## Data excerpts
+ + + + +
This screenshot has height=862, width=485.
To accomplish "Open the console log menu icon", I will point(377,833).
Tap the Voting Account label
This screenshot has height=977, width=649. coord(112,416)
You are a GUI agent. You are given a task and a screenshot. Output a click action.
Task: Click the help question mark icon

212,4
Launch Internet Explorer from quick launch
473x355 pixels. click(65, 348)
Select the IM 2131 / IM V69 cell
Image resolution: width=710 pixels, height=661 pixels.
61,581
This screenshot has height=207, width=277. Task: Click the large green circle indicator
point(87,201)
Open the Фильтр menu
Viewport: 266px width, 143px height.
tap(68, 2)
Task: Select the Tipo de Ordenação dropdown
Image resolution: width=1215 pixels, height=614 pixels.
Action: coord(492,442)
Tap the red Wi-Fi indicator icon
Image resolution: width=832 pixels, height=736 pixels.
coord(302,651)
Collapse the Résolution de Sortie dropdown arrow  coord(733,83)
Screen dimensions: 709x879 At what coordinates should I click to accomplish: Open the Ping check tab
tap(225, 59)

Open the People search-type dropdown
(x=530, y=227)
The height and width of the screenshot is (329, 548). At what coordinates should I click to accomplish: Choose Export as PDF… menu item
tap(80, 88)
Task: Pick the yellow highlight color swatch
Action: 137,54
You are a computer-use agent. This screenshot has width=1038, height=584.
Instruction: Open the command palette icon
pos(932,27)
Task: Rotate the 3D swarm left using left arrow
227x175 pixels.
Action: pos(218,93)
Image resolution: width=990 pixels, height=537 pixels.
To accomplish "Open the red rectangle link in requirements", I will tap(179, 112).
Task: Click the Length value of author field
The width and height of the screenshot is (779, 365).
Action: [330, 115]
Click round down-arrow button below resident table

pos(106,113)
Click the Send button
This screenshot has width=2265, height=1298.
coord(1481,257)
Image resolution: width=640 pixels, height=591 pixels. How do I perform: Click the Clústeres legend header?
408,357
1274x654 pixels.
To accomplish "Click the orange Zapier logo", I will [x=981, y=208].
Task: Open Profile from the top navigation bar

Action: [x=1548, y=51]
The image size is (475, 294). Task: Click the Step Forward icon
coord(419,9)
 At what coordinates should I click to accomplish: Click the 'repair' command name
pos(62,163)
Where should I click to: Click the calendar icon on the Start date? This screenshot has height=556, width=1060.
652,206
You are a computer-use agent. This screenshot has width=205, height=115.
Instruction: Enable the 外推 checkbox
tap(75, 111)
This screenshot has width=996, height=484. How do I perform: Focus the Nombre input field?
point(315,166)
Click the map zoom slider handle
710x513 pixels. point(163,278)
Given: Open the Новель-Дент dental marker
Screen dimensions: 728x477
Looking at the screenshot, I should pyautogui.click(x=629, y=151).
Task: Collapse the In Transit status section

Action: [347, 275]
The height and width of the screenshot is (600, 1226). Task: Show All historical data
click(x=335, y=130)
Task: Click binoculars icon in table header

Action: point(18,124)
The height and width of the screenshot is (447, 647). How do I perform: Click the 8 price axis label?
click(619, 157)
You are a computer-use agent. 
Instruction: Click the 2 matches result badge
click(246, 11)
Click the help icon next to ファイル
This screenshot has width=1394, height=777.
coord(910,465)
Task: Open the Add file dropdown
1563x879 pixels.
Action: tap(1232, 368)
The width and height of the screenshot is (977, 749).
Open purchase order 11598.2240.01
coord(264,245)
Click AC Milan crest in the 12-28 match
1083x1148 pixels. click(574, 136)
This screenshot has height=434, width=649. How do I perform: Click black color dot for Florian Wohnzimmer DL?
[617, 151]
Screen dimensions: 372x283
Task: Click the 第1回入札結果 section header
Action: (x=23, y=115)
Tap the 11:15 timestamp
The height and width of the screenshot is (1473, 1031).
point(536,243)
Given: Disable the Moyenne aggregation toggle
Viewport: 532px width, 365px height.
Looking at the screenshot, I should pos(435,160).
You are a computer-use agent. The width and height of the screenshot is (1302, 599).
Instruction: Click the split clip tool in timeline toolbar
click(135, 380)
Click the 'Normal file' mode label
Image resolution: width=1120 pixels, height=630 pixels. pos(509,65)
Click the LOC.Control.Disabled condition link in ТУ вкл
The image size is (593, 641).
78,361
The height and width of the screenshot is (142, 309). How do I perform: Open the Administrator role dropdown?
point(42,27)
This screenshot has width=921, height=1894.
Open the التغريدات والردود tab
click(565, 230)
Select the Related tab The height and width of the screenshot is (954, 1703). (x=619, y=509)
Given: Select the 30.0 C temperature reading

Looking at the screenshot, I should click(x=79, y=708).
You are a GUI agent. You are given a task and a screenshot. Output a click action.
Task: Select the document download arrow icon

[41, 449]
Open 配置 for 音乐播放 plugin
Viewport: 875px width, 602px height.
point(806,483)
+ + + + +
## Given exercise
Reproduce the material above, substituting "drop-down menu" for every occurrence of "dropdown" and leaving everything else unchanged.

## Answer to this problem
This screenshot has height=862, width=485.
To accomplish "Open the console log menu icon", I will point(377,833).
Tap the Voting Account label
This screenshot has height=977, width=649. coord(112,416)
You are a GUI agent. You are given a task and a screenshot. Output a click action.
Task: Click the help question mark icon

212,4
Launch Internet Explorer from quick launch
473x355 pixels. click(65, 348)
Select the IM 2131 / IM V69 cell
Image resolution: width=710 pixels, height=661 pixels.
61,581
This screenshot has height=207, width=277. Task: Click the large green circle indicator
point(87,201)
Open the Фильтр menu
Viewport: 266px width, 143px height.
tap(68, 2)
Task: Select the Tipo de Ordenação drop-down menu
Image resolution: width=1215 pixels, height=614 pixels.
Action: coord(492,442)
Tap the red Wi-Fi indicator icon
Image resolution: width=832 pixels, height=736 pixels.
coord(302,651)
Collapse the Résolution de Sortie drop-down menu arrow  coord(733,83)
Screen dimensions: 709x879 At what coordinates should I click to accomplish: Open the Ping check tab
tap(225, 59)

Open the People search-type drop-down menu
(x=530, y=227)
The height and width of the screenshot is (329, 548). At what coordinates should I click to accomplish: Choose Export as PDF… menu item
tap(80, 88)
Task: Pick the yellow highlight color swatch
Action: 137,54
You are a computer-use agent. This screenshot has width=1038, height=584.
Instruction: Open the command palette icon
pos(932,27)
Task: Rotate the 3D swarm left using left arrow
227x175 pixels.
Action: pos(218,93)
Image resolution: width=990 pixels, height=537 pixels.
To accomplish "Open the red rectangle link in requirements", I will tap(179, 112).
Task: Click the Length value of author field
The width and height of the screenshot is (779, 365).
Action: [330, 115]
Click round down-arrow button below resident table

pos(106,113)
Click the Send button
This screenshot has width=2265, height=1298.
coord(1481,257)
Image resolution: width=640 pixels, height=591 pixels. How do I perform: Click the Clústeres legend header?
408,357
1274x654 pixels.
To accomplish "Click the orange Zapier logo", I will [x=981, y=208].
Task: Open Profile from the top navigation bar

Action: [x=1548, y=51]
The image size is (475, 294). Task: Click the Step Forward icon
coord(419,9)
 At what coordinates should I click to accomplish: Click the 'repair' command name
pos(62,163)
Where should I click to: Click the calendar icon on the Start date? This screenshot has height=556, width=1060.
652,206
You are a computer-use agent. This screenshot has width=205, height=115.
Instruction: Enable the 外推 checkbox
tap(75, 111)
This screenshot has width=996, height=484. How do I perform: Focus the Nombre input field?
point(315,166)
Click the map zoom slider handle
710x513 pixels. point(163,278)
Given: Open the Новель-Дент dental marker
Screen dimensions: 728x477
Looking at the screenshot, I should pyautogui.click(x=629, y=151).
Task: Collapse the In Transit status section

Action: [347, 275]
The height and width of the screenshot is (600, 1226). Task: Show All historical data
click(x=335, y=130)
Task: Click binoculars icon in table header

Action: point(18,124)
The height and width of the screenshot is (447, 647). How do I perform: Click the 8 price axis label?
click(619, 157)
You are a computer-use agent. 
Instruction: Click the 2 matches result badge
click(246, 11)
Click the help icon next to ファイル
This screenshot has width=1394, height=777.
coord(910,465)
Task: Open the Add file drop-down menu
1563x879 pixels.
Action: tap(1232, 368)
The width and height of the screenshot is (977, 749).
Open purchase order 11598.2240.01
coord(264,245)
Click AC Milan crest in the 12-28 match
1083x1148 pixels. click(574, 136)
This screenshot has height=434, width=649. How do I perform: Click black color dot for Florian Wohnzimmer DL?
[617, 151]
Screen dimensions: 372x283
Task: Click the 第1回入札結果 section header
Action: (x=23, y=115)
Tap the 11:15 timestamp
The height and width of the screenshot is (1473, 1031).
point(536,243)
Given: Disable the Moyenne aggregation toggle
Viewport: 532px width, 365px height.
Looking at the screenshot, I should pos(435,160).
You are a computer-use agent. The width and height of the screenshot is (1302, 599).
Instruction: Click the split clip tool in timeline toolbar
click(135, 380)
Click the 'Normal file' mode label
Image resolution: width=1120 pixels, height=630 pixels. pos(509,65)
Click the LOC.Control.Disabled condition link in ТУ вкл
The image size is (593, 641).
78,361
The height and width of the screenshot is (142, 309). How do I perform: Open the Administrator role drop-down menu?
point(42,27)
This screenshot has width=921, height=1894.
Open the التغريدات والردود tab
click(565, 230)
Select the Related tab The height and width of the screenshot is (954, 1703). (x=619, y=509)
Given: Select the 30.0 C temperature reading

Looking at the screenshot, I should click(x=79, y=708).
You are a GUI agent. You are given a task and a screenshot. Output a click action.
Task: Select the document download arrow icon

[41, 449]
Open 配置 for 音乐播放 plugin
Viewport: 875px width, 602px height.
point(806,483)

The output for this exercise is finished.